Speaking at the Faith in Conflict conference, Justin Welby said reconciliation was about "recognition of diversity and a transformation of destructive conflict to creativity".
"It holds the tensions and challenges of difference and confronts us with them, forcing us to a new way of life that accepts the power and depth and radicality of the work of the Holy Spirit in our conversions," he said.
Coventry Cathedral has come to be a symbol of reconciliation after being reconstructed following its destruction in World War Two.
The Archbishop said the conference was taking place precisely because "conflict is so much part of our lives", but added that conflict was not necessarily wrong.
"Our fear of it, our sense of it being wasted time and effort is wrong," he said.
"So often we seek like mindedness so that we can get on with the job of worship, of making disciples, of serving other human beings.
"Because conflict in the church is time consuming and destructive, we turn from facing it and instead seek those with whom we agree."
He challenged the church to "manage diversity and grow with it", and be unified around a shared faith in God.
"Conflict arises from the diversity in which we have been created," he said.
"When we seek to find a way of life that avoids it we deny the three realities of our fallenness, our present diversity, and the tension between the realised present and anticipated salvation of our futures."
He continued: "In the old expression, we can choose our friends but we are stuck with our family. And so, by calling on God we are bound into a fellowship of being heralds of the reconciliation we have received. We had better get used to it because it lasts for ever."
Without reconciliation, the Church would be hindered in its mission and evangelism, but also failing as church, the Archbishop warned.
He admitted reconciliation could at times be "painful" and slow but added that a failure in reconciliation would be indicative of a church that was "not open to the love of God".
"Success has many faces, but all of them are rooted in finding the love of God at work in us and seeing it in others," he said.

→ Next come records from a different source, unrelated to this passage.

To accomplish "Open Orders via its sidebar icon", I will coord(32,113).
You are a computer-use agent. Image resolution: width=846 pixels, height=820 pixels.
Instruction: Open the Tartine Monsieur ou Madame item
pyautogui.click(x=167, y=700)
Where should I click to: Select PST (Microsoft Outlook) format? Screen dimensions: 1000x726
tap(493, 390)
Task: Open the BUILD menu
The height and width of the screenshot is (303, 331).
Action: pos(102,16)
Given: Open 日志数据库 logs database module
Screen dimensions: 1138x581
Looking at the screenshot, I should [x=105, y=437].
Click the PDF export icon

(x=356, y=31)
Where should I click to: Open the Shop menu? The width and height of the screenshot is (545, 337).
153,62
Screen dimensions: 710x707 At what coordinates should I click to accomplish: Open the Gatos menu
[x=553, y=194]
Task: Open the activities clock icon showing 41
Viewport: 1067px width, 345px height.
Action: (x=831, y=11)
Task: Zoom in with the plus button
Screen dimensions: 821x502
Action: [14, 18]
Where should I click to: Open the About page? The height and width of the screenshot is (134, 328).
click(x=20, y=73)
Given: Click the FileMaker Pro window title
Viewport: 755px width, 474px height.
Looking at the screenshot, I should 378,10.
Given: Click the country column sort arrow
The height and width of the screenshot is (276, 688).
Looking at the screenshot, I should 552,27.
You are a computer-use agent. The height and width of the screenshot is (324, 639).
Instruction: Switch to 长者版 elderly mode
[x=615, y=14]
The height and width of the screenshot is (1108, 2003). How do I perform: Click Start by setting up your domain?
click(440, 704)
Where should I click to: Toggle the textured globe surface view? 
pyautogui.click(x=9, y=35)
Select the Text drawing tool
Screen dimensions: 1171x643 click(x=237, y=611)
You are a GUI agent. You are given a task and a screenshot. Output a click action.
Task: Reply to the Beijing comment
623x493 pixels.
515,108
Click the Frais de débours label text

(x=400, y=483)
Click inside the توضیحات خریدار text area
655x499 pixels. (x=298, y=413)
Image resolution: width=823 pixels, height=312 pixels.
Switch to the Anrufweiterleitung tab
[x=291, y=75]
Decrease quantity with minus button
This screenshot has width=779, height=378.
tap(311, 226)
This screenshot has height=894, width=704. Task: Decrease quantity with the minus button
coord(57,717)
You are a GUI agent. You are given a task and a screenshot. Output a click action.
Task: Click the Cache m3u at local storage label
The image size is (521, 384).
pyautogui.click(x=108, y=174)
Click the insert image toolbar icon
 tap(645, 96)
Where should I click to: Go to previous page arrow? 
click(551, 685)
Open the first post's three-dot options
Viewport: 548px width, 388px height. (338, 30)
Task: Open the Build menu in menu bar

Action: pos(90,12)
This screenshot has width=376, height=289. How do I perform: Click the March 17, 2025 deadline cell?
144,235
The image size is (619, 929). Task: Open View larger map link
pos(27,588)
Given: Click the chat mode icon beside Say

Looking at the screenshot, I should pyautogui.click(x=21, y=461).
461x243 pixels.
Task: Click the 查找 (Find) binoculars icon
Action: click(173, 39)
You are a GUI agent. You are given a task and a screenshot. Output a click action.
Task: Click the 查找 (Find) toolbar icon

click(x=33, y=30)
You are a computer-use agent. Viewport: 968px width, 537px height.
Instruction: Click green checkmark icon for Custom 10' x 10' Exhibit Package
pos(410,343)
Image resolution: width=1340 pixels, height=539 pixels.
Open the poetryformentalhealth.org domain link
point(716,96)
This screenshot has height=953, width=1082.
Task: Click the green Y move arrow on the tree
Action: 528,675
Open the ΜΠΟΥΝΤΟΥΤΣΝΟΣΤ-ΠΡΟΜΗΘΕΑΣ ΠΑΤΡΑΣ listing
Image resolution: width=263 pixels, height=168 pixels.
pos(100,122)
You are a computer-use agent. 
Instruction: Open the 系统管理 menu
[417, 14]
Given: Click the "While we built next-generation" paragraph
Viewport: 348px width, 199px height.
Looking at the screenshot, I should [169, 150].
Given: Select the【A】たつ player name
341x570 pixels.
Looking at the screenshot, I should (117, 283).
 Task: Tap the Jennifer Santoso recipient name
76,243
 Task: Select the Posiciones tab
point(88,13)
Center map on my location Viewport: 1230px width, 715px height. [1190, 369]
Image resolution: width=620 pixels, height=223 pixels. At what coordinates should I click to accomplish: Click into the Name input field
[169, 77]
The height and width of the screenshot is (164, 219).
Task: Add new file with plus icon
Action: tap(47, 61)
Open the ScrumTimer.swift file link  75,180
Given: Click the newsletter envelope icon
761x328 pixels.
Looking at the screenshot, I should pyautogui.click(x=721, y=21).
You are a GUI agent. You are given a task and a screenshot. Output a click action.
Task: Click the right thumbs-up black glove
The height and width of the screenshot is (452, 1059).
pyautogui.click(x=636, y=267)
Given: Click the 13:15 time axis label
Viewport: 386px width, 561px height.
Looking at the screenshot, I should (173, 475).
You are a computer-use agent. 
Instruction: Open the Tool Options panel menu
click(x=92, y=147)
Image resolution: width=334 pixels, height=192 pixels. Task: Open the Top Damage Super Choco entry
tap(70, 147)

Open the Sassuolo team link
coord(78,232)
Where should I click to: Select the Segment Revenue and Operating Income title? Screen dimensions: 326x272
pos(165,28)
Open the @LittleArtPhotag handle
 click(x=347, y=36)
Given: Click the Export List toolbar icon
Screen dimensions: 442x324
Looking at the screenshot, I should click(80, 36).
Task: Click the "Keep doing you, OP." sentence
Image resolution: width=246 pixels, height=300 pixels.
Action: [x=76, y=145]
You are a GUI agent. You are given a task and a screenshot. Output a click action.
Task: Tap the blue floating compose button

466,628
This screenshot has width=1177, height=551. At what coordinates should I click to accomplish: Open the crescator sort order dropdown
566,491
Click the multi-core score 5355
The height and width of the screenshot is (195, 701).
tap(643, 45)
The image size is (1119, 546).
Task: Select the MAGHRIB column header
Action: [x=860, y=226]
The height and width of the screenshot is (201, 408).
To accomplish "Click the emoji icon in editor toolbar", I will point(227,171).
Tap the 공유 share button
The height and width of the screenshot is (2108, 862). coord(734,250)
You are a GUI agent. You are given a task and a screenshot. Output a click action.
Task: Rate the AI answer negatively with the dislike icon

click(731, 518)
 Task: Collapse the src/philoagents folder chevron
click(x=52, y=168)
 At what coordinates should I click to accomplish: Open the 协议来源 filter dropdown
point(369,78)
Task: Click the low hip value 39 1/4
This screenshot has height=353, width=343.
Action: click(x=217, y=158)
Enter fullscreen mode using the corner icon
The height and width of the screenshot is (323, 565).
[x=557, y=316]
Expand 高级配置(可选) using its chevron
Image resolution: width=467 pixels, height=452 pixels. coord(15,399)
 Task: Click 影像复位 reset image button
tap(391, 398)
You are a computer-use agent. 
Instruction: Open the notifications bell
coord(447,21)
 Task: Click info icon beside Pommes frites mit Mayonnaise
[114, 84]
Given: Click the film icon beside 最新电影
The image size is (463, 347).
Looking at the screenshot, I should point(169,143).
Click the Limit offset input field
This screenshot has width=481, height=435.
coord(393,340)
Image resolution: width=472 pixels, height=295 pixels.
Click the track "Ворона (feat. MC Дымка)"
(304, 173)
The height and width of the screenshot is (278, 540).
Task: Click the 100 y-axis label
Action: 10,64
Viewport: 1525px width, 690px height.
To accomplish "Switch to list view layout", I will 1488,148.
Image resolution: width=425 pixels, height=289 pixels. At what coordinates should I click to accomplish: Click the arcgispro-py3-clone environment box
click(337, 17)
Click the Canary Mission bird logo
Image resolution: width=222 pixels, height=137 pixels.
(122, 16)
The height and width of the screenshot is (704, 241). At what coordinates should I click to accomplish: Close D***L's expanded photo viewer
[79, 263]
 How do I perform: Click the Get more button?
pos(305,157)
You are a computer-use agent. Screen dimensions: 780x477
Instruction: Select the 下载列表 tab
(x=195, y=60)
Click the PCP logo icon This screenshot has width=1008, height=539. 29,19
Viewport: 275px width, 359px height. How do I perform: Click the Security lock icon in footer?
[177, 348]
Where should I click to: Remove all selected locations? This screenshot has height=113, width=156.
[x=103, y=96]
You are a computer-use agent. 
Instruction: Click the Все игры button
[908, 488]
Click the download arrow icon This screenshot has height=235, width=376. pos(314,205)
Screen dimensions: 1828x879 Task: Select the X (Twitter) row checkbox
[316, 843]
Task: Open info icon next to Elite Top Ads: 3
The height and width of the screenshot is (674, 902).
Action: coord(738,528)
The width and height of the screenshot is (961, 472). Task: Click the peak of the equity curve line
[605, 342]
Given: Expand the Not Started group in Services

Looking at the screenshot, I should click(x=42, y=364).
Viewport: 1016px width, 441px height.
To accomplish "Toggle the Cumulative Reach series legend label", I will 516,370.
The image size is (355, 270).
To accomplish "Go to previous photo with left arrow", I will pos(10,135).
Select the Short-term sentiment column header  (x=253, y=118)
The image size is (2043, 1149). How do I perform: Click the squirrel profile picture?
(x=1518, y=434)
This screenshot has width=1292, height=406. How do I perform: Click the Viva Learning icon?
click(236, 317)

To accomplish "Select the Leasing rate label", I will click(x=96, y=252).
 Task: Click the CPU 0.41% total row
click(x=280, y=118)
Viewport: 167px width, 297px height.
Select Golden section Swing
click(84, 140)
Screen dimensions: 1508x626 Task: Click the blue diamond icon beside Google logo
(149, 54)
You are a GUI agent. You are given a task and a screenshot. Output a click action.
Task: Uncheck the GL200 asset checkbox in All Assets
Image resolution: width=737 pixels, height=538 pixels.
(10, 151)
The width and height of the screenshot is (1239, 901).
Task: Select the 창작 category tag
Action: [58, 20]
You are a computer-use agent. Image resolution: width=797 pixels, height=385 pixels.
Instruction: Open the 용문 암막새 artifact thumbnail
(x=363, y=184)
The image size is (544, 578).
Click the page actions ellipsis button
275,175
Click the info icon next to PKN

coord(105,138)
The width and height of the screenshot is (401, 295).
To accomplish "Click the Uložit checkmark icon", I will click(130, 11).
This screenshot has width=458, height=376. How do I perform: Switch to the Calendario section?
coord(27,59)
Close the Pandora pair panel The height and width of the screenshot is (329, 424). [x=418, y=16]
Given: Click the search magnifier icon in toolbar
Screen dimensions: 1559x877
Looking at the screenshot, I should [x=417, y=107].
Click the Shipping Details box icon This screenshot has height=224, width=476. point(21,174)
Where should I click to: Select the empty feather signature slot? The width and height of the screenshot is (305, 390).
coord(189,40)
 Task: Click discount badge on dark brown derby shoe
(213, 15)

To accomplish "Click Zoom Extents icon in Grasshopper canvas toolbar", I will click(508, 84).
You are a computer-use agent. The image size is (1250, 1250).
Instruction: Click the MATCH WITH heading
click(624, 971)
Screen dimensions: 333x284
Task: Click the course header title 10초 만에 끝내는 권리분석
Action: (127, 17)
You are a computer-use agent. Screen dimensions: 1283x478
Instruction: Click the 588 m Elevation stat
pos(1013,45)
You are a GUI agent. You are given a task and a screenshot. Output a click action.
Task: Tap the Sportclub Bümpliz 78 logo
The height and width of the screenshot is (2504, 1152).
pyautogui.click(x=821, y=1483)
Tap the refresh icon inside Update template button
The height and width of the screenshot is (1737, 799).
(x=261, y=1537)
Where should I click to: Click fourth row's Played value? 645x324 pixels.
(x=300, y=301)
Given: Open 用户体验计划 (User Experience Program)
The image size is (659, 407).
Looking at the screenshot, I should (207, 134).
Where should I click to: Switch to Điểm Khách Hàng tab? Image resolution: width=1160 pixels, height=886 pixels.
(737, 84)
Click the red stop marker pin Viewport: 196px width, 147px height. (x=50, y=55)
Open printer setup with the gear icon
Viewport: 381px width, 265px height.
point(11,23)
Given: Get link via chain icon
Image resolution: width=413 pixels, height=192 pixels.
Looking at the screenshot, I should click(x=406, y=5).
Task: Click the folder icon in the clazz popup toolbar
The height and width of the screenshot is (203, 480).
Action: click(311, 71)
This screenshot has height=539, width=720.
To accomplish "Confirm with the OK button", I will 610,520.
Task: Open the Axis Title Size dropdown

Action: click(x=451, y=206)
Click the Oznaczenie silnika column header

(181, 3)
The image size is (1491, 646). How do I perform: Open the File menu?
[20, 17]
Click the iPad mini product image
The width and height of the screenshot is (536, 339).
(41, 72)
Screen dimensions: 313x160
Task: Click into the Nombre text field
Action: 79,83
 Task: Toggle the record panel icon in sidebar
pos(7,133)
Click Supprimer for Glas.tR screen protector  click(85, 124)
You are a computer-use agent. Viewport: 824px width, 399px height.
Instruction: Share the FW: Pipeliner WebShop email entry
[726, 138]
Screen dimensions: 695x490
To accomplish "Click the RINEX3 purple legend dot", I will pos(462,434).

"We are many tribes, but one people. For that to have any possibility of success the journeying must be in truth, responding to the Spirit of God in us calling to the Spirit of God in each other.
"In journeying we must speak to each other. Silence is not peace."
Beyond the Church, the Archbishop encouraged Christians to be reconcilers within society and creation, working to support the environment, families, and communities.
He concluded: "If we can name and listen, be in conflict but not destruction, take the crooked straight path of reconciliation, we can establish a pattern and model of trust filled living drawing on the grace of God, a model that changes the world."